Answer

**step1** Understanding the problem

The problem asks us to identify the specific region, known as a quadrant, on a coordinate plane where two specific trigonometric functions, cosine and cotangent, both have negative values. A coordinate plane is divided into four quadrants, numbered counter-clockwise starting from the top right.

**step2** Determining where the cosine function is negative

Let's consider the signs of the cosine function in each of the four quadrants:
- In Quadrant I (angles between 0° and 90°), the x-coordinate is positive, so the cosine is positive.
- In Quadrant II (angles between 90° and 180°), the x-coordinate is negative, so the cosine is negative.
- In Quadrant III (angles between 180° and 270°), the x-coordinate is negative, so the cosine is negative.
- In Quadrant IV (angles between 270° and 360°), the x-coordinate is positive, so the cosine is positive.
Therefore, the cosine function is negative in Quadrant II and Quadrant III.

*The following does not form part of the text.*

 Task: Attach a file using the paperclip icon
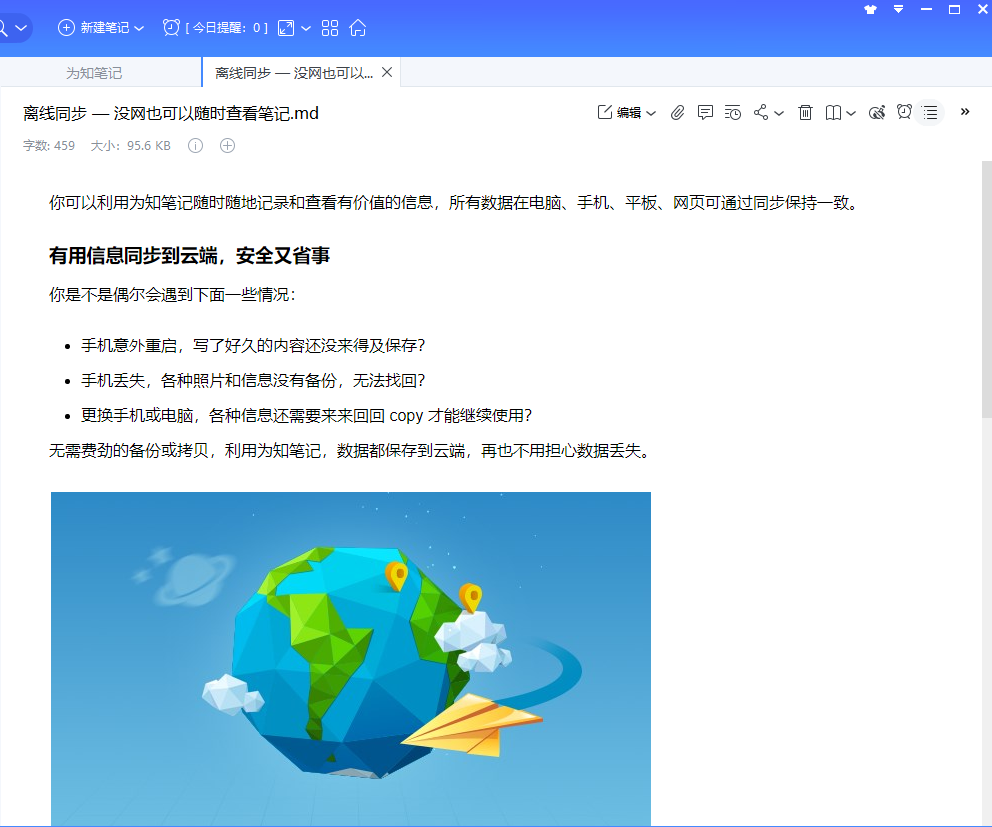677,113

**step3** Determining where the cotangent function is negative

Next, let's consider the signs of the cotangent function. The cotangent function is the reciprocal of the tangent function, and thus has the same sign as the tangent function (which is the ratio of the y-coordinate to the x-coordinate):
- In Quadrant I (x-positive, y-positive), the tangent and cotangent are positive.
- In Quadrant II (x-negative, y-positive), the tangent (positive/negative) and cotangent are negative.
- In Quadrant III (x-negative, y-negative), the tangent (negative/negative) and cotangent are positive.
- In Quadrant IV (x-positive, y-negative), the tangent (negative/positive) and cotangent are negative.
Therefore, the cotangent function is negative in Quadrant II and Quadrant IV.

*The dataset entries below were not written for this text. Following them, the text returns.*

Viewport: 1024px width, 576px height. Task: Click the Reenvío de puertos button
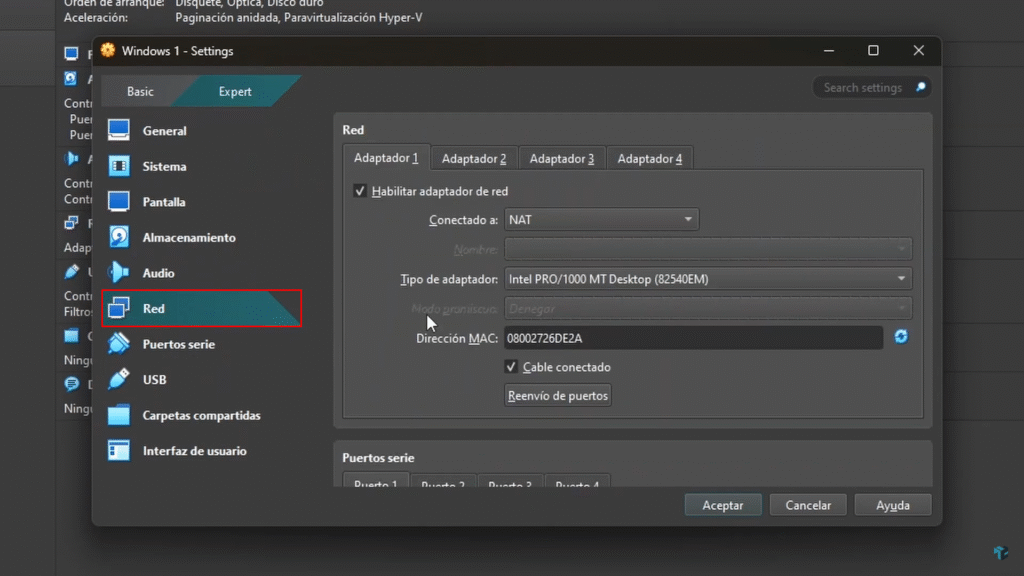click(558, 396)
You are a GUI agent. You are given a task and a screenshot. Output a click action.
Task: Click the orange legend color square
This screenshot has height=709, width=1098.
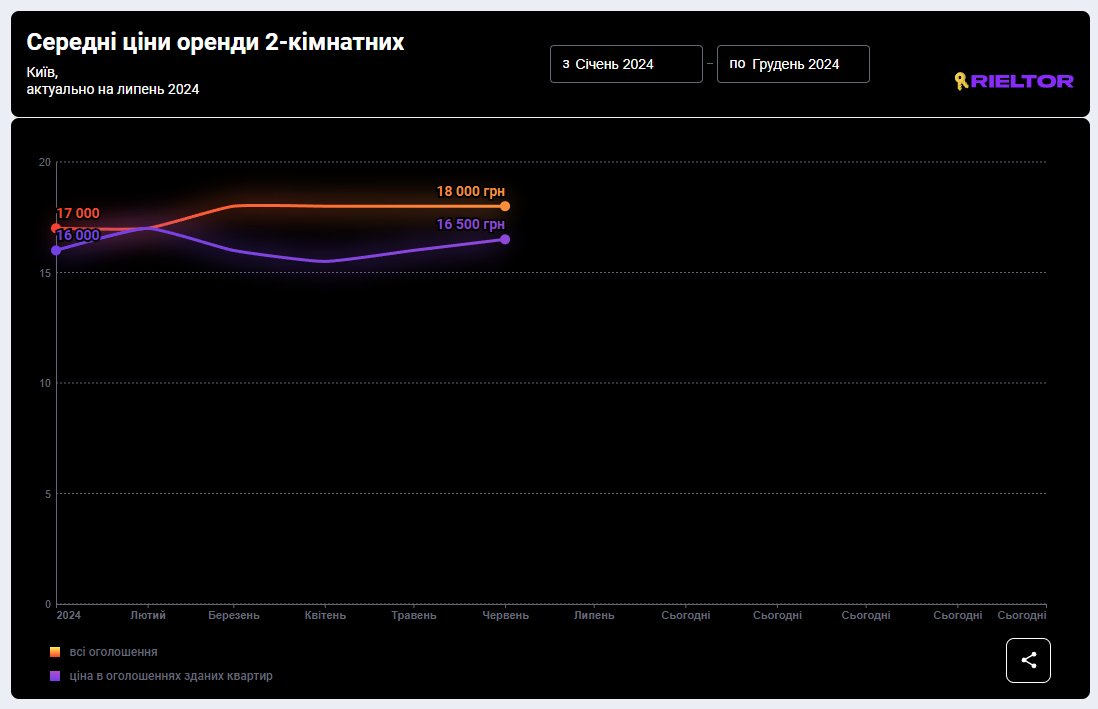pyautogui.click(x=56, y=652)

**step4** Finding the common quadrant

We need to find the quadrant where both conditions are satisfied:
1. Cosine is negative: This occurs in Quadrant II and Quadrant III.
2. Cotangent is negative: This occurs in Quadrant II and Quadrant IV.
The only quadrant that is common to both of these conditions is Quadrant II. Thus, both cosine and cotangent are negative in Quadrant II.